Department of English Studies

Event Archive

This is an archive of past events within the Department of English Studies. Please see our current events for forthcoming activities.

Some of our public events are recorded and are available as podcasts via our Research English At Durham blog.

Ordering the Eighteenth-Century Essay

25th April 2018, 17:30 to 18:30, Seminar Room, Hallgarth House, Dr. Tim Milnes (University of Edinburgh)

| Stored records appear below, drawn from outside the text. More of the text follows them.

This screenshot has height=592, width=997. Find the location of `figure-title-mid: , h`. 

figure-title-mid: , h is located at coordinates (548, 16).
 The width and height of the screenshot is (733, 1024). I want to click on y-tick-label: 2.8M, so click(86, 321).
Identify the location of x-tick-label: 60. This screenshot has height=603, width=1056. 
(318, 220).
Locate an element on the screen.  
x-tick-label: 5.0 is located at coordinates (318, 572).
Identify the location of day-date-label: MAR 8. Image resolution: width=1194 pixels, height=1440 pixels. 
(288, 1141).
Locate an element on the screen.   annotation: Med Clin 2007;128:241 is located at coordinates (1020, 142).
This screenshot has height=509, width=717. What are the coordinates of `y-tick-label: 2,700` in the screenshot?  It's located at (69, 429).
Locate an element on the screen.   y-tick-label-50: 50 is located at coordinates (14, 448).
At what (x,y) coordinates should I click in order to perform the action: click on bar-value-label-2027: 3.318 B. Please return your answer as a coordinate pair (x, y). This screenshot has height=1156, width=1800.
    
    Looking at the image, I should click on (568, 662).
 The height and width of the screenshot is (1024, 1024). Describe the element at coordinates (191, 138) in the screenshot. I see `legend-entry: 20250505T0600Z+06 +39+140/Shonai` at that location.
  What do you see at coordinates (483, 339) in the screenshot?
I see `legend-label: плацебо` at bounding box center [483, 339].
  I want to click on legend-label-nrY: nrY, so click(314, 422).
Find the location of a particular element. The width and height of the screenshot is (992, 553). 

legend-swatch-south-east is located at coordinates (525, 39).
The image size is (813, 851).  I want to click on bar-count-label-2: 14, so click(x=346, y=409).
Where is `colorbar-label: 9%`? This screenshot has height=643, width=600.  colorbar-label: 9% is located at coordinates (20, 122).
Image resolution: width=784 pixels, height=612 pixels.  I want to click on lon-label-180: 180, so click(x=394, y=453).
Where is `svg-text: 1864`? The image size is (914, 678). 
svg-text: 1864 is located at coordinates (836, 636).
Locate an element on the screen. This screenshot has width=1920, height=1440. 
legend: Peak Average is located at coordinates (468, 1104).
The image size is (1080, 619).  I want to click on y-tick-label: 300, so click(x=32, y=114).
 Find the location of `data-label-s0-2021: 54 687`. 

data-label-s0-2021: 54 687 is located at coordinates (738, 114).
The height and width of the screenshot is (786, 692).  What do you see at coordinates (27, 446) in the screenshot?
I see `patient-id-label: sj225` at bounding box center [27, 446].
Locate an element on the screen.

An Inventions of the Text seminar on the art of the essay. All welcome.

About this Seminar

Samuel Johnson defined the essay as a ‘loose sally of the mind; an irregular indigested piece; not a regular and orderly composition.’ In this paper I explore some of the ways in which changing ideas of order were connected to the rise of the essay in eighteenth century Britain. I will consider the essay’s status as a shapeless ‘anti-genre’ in relation to the rhetorical technique of complicatio, which, in contrast to dispositio (establishing order to what has been found), is concerned with the production of pleasure, criticism, and difference. I will also discuss the ways in which the flourishing of this most protean of literary forms in eighteenth century Britain—an age marked by an increasing appetite for classification and formalisation—is bound up with tensions within the dominant empiricist philosophy. This will in turn involve discussing Clifford Siskin’s claim that the competing genres of ‘system’ and ‘essay’ reflect a division between fundamentally different epistemological worldviews in this period, so that ‘[t]o choose one or another was not just to indicate a stylistic preference but to make a statement about what could and should be known, and how.’ Taking Hume and Johnson as case studies, my paper will supplement Siskin’s account by suggesting some of the ways in which the eighteenth-century essay challenged modern knowledge as ordered system.